The Present: Genomic Studies
Since the decoding of the human genome was accomplished in 2003, tremendous progress has already been made in understanding the role of genetic variations in the transmission of OCD and other mental disorders. By studying the genomic scans of over two hundred family members where at least two siblings had OCD, researchers at Johns Hopkins identified five different chromosomal locations that appeared to play a role in the genetic development of the disorder. Still, with each new discovery come many more questions. What exist now are more hints than hypotheses, but from the point of view of a parent whose child is battling OCD, this progress provides important hope for imminent breakthroughs that could eventually help your child.
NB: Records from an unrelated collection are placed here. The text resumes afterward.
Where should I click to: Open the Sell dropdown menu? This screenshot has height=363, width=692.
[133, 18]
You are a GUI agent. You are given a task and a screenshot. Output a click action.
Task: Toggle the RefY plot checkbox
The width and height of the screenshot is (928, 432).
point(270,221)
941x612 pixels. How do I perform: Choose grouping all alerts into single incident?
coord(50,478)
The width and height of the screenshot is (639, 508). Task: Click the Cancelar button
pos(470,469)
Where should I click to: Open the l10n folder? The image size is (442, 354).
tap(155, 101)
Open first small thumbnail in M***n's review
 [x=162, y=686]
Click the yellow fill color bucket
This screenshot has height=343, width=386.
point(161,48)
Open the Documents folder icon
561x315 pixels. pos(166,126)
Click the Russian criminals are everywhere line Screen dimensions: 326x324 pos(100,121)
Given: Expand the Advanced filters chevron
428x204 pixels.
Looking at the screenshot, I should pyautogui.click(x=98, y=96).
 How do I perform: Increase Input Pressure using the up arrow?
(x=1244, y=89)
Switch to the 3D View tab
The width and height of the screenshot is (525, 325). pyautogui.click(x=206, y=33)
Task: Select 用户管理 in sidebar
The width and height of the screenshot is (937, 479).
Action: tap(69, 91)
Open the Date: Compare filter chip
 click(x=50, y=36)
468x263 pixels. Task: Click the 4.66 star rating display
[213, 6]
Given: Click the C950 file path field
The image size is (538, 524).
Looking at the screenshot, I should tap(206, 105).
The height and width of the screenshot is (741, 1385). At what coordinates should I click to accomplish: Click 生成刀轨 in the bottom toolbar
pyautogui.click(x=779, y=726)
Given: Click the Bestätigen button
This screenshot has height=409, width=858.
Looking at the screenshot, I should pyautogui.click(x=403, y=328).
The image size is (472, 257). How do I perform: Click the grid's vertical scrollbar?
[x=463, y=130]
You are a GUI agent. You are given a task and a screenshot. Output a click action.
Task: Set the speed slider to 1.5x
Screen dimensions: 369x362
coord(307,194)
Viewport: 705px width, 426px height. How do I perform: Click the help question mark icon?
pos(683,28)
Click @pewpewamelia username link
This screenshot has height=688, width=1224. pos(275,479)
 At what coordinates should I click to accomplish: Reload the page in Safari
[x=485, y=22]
An example of how genetic research in the laboratory can quickly lead to dramatic advances in treatment of the illness (rather than just its symptoms) is available from a recent research success involving Alzheimer's disease. In the case of Alzheimer's, where no treatments were available to halt the deteriorating progress of its symptoms, geneticists located a single genetic variation (in “a B-amyloid precursor”) that is present in individuals suffering from the disease. Because researchers also learned the functional effect of this mutation on a specific brain protein, they were able to design a new medication, which acted on the faulty metabolism process at a point “upstream,” thus compensating for its faulty actions. Doctors saw an impressive halting of the downward progression of the disease in 60 percent of patients treated with the new drug. Most significantly, the time between the identification of the mutation in 1991 and its first therapeutic application in 2003 was just over a decade!